Tech giants like Google, Apple, Facebook and Amazon are regularly cited as potential disrupters to the sector thanks to their data stores, technological advancement and vast cash reserves.
In May, Post reported that Amazon put on a ‘beauty parade’ to insurers last December with the intention of pitching itself as a motor managing general agent. Analysts say it is likely that incoming players like the online retailer will merely be the front brand, with any insurance products underwritten by an insurance provider with an established underwriting platform.
Sue Stansfield, claims strategic development manager at LV, said this will make no difference to customers and will not affect the disruptor’s ability to send shockwaves through the industry.

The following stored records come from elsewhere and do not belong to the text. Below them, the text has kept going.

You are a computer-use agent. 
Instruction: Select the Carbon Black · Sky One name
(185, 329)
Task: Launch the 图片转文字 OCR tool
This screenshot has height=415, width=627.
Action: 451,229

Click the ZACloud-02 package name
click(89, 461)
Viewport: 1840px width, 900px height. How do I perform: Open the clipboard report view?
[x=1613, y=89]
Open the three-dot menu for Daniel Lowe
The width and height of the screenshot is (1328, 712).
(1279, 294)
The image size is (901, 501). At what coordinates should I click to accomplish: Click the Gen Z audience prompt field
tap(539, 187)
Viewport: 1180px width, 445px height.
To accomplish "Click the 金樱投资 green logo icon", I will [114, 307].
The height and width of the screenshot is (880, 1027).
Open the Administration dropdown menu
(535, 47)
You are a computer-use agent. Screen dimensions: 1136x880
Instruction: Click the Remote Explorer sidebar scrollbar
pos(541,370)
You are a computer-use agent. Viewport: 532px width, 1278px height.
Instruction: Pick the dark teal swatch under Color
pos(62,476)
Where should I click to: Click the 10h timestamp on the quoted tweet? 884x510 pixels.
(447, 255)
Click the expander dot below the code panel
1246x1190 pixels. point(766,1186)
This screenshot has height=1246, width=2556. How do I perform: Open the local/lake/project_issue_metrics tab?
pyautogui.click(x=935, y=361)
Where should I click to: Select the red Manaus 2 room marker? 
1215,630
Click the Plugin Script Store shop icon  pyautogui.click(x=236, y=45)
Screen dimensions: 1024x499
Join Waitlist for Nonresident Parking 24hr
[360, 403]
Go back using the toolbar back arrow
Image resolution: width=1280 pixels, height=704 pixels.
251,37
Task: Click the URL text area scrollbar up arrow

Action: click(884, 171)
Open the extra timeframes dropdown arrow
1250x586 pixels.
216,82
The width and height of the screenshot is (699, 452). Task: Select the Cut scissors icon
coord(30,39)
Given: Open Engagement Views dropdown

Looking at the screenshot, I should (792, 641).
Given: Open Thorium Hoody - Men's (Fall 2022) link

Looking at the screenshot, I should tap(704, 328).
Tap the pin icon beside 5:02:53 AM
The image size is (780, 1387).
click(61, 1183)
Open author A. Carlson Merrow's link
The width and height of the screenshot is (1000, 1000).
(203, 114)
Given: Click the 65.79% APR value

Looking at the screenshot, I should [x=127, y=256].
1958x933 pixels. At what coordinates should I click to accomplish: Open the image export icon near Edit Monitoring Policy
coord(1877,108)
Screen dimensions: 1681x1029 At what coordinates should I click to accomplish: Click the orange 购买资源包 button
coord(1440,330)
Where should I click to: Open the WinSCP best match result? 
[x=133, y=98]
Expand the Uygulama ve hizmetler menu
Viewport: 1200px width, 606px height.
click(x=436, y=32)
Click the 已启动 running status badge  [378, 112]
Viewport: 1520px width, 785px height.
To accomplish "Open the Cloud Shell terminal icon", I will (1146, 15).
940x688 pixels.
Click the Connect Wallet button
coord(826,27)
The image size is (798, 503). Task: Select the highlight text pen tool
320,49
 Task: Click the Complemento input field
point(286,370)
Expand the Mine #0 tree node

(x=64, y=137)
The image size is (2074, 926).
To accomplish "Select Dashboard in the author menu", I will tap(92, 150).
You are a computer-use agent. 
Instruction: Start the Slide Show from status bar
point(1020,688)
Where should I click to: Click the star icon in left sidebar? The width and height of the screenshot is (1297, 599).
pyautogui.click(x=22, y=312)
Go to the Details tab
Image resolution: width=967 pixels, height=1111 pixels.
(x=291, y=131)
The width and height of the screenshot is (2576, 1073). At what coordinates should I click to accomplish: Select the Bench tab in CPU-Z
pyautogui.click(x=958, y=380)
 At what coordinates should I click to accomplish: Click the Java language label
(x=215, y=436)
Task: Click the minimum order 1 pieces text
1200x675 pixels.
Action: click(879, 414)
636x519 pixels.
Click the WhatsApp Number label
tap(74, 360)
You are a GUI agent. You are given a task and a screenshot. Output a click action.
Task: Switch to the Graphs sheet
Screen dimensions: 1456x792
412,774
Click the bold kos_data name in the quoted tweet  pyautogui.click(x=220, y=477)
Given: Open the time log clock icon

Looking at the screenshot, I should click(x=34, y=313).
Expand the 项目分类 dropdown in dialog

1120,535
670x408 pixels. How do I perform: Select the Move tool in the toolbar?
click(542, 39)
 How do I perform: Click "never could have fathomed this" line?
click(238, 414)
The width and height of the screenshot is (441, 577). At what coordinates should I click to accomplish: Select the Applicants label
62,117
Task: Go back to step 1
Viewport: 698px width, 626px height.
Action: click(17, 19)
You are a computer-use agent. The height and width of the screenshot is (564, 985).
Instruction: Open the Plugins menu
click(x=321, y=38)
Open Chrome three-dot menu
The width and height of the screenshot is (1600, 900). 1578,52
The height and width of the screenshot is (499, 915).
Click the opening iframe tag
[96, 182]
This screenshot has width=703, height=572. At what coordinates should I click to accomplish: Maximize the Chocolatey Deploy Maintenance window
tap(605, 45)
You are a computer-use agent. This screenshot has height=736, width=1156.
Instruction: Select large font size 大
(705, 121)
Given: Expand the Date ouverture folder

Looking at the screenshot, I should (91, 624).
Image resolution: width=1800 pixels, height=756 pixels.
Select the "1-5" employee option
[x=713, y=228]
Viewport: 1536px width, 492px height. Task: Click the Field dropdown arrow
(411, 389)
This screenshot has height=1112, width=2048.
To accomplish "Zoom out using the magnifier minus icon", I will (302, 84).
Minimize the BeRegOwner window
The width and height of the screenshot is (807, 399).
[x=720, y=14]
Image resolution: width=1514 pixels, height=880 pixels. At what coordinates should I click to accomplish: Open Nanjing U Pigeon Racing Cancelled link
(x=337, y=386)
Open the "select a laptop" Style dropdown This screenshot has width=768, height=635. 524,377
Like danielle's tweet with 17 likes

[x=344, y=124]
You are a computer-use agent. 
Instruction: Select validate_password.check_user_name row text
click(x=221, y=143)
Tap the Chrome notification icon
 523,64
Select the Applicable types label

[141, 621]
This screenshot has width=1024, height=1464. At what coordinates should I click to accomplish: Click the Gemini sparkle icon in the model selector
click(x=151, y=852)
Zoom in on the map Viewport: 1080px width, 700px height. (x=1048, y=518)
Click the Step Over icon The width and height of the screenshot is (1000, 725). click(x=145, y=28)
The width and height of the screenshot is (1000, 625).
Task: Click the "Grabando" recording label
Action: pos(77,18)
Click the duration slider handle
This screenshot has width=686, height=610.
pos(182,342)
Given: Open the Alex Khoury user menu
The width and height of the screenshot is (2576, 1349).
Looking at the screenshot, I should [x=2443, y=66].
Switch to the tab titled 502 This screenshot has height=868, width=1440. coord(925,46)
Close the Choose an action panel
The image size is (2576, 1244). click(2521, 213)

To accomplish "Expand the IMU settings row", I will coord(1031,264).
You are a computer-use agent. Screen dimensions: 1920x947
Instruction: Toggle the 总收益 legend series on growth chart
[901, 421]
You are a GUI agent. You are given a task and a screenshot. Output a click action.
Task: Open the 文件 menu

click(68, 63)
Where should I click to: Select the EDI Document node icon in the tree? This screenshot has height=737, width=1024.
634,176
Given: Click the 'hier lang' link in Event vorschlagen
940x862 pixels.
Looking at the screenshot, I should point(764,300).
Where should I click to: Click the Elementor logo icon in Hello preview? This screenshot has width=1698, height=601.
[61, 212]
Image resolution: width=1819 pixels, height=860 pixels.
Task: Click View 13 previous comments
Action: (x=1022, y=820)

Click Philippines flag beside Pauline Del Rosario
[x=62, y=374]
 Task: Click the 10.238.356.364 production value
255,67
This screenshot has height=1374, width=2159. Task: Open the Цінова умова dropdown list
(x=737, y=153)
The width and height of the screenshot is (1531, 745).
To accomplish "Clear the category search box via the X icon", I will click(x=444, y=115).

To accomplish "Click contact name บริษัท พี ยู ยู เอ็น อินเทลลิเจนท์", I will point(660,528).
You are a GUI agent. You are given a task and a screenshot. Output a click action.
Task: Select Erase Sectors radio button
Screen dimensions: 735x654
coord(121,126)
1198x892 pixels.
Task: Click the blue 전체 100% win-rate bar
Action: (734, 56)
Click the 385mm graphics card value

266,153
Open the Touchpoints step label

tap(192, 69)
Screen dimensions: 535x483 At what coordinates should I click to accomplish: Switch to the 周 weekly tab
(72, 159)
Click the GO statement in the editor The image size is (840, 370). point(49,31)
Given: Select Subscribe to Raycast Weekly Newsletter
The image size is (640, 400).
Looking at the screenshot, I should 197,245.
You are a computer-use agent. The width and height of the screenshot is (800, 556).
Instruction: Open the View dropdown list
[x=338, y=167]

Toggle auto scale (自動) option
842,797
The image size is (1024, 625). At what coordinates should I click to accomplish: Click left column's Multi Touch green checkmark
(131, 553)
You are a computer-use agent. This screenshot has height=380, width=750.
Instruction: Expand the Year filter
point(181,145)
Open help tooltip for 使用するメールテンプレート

“The customer doesn’t care who’s behind the policy. The customer doesn’t go into Amazon and say I’m going to buy an Amazon product, because I know it’s underwritten by GS or whoever it might be,” she said. “They go to Amazon because of the brand, because they produce products and people buy them, because customers love Amazon.”
Stansfield added: “It may not have a call centre with insurance people in it or its own underwriters, it will use suppliers, but it will use the very best suppliers to deliver the technology that it needs to keep up with the Amazon image. That’s the disruption. It will use the analytics, it will use all of our historical data and it will take the best that providers can offer and make it better.”
Pyall said insurers should not be too concerned. While the technology giants and insurtechs offer a challenge, it’s the image that is the threat and not necessarily the offering they provide.
“As much as we say it is going to revolutionise it, all it is going to do is use their front end and act like an MGA,” he said.
“Behind all the branding will be a standard insurer and, therefore, the back-end processes are not going to be that advanced. It’s like most of the insurtech firms that we deal with at the moment. They look incredibly sexy at the front end, but when you look at their back-end processes, they’re still relying on the same third party claims administrators that everybody else is.”